Cuando un coche o una moto supera el umbral de 85 decibelios, la cámara graba un breve vídeo y captura la matrícula del vehículo infractor.
El Departamento de Protección Ambiental de Nueva York revisa luego las imágenes y, si se ajustan a los umbrales del código de ruido de la ciudad, envía una citación a la dirección registrada del propietario.
Las ubicaciones exactas se mantienen en secreto para disuadir a los conductores de limitarse a evitar los puntos donde se sabe que hay cámaras, pero estas ya están activas en varios barrios, incluyendo zonas de Midtown, el centro de Brooklyn y otros lugares del distrito.
¿Por qué hace esto la ciudad ahora?
Las quejas por ruido se han disparado en la última década.
En 2024, el 311 recibió más de 738 000 llamadas relacionadas con el ruido, lo que la convirtió en la categoría más común de quejas no urgentes.
Un resumen de 2025 señala que se trata de un fuerte aumento con respecto a las aproximadamente 345 000 quejas de diez años antes, lo que confirma que los residentes se sienten cada vez más agobiados por el ruido constante.
Más allá de ser simplemente molesto, los expertos en salud pública y los informes municipales han relacionado la contaminación acústica crónica con trastornos del sueño, aumento del estrés y riesgos a largo plazo para la audición.
Los mismos sistemas de escape que mantienen despiertos a los vecinos por la noche suelen emitir niveles de contaminantes atmosféricos más altos que los vehículos estándar y en buen estado, por lo que la campaña también tiene beneficios medioambientales y para la salud.
Qué significa esto para tu primavera
Para la mayoría de los neoyorquinos, el endurecimiento de las medidas podría hacer que, poco a poco , las tardes en las escaleras de incendios, los bancos de los parques y los porches se sientan un poco más tranquilas, ya que algunos de los infractores más ruidosos serán identificados y multados.
La normativa de control de obras del 21 de abril no silenciará todos los martillos neumáticos, pero facilitará la identificación y la corrección de las obras que superan constantemente los límites legales.

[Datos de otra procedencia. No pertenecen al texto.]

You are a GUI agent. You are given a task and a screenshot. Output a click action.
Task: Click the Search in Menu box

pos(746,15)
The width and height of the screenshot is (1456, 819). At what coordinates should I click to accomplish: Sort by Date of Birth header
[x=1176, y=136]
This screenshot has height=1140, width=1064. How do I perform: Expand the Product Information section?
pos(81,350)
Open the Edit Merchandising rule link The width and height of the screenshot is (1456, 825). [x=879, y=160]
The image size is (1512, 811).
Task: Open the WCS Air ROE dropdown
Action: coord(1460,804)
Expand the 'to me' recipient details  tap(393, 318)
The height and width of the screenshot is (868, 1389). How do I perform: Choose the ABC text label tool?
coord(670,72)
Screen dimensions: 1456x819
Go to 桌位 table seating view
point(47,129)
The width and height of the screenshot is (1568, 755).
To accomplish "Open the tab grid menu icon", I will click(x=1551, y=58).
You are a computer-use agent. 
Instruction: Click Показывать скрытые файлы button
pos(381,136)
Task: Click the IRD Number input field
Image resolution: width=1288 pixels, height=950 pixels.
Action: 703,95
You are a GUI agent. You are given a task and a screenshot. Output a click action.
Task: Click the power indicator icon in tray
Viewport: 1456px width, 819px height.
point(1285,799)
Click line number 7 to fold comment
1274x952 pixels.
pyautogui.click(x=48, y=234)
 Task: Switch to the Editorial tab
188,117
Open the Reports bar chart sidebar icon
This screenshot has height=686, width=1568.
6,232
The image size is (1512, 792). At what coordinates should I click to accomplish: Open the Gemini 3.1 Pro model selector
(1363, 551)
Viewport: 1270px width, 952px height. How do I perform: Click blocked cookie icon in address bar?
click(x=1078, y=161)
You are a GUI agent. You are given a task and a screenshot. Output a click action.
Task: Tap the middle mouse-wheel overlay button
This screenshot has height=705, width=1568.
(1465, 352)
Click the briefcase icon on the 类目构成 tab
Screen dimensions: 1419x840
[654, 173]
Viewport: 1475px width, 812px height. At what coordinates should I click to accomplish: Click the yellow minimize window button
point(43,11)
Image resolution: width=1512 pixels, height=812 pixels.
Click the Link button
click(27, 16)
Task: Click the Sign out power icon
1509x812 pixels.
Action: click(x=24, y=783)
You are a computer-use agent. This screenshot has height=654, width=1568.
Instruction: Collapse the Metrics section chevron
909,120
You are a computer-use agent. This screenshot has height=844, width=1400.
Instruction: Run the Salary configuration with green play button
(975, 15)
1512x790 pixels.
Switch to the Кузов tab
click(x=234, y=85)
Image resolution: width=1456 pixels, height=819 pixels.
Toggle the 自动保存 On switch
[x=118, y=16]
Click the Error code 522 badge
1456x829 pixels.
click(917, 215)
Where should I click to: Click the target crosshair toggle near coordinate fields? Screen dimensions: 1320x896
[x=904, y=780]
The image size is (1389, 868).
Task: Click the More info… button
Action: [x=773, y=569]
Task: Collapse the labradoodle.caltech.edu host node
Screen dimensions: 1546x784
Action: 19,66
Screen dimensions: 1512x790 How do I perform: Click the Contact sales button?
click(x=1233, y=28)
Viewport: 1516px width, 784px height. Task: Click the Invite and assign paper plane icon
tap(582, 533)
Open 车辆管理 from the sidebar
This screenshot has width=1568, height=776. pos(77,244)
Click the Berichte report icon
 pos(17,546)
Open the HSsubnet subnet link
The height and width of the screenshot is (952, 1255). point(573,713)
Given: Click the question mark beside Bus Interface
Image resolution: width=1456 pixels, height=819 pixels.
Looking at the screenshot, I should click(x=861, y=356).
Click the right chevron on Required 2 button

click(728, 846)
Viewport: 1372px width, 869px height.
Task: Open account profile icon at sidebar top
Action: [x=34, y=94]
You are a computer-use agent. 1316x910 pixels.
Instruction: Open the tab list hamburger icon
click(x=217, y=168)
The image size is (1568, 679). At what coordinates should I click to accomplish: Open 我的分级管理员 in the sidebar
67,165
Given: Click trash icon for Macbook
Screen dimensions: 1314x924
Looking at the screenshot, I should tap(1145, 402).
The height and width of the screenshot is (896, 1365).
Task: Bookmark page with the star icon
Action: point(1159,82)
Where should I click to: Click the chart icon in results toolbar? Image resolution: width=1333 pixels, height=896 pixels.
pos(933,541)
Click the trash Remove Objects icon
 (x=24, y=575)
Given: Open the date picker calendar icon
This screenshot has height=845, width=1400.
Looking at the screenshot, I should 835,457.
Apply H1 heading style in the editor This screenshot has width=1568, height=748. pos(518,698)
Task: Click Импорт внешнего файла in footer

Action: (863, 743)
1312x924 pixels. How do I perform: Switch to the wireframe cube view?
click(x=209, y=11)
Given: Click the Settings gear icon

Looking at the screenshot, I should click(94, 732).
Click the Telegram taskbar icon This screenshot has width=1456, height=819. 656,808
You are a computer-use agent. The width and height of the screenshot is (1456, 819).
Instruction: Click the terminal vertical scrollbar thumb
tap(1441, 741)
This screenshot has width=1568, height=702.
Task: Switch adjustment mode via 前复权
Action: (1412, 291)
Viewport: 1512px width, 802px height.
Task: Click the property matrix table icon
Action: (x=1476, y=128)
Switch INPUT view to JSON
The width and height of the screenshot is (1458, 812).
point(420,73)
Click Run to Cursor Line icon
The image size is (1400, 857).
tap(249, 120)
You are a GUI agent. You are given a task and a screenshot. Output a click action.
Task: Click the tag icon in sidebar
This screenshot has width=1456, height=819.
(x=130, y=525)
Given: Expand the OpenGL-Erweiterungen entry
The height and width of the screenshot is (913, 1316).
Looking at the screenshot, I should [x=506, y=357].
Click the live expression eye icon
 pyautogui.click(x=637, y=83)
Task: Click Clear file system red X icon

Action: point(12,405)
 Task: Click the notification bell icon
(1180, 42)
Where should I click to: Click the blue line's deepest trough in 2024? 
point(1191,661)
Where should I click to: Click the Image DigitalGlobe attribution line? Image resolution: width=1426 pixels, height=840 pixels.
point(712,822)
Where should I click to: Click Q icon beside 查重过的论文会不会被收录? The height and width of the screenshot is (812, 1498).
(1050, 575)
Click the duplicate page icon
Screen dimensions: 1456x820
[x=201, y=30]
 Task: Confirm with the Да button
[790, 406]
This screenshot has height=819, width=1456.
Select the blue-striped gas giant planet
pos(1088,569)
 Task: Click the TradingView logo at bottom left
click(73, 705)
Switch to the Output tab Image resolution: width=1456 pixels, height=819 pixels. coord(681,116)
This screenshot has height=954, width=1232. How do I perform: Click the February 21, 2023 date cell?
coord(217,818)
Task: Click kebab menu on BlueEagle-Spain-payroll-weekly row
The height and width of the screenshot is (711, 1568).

Si vas al volante, el mensaje es claro: los cláxones repetitivos, los tubos de escape modificados de forma agresiva o conducir con un silenciador que traquetea ahora se vigilan más de cerca, y la ciudad está dispuesta a multarte con hasta 2500 dólares por convertir tu manzana en un equipo de música, mientras que la ley estatal también puede sancionar el mismo comportamiento con multas de hasta 1000 dólares.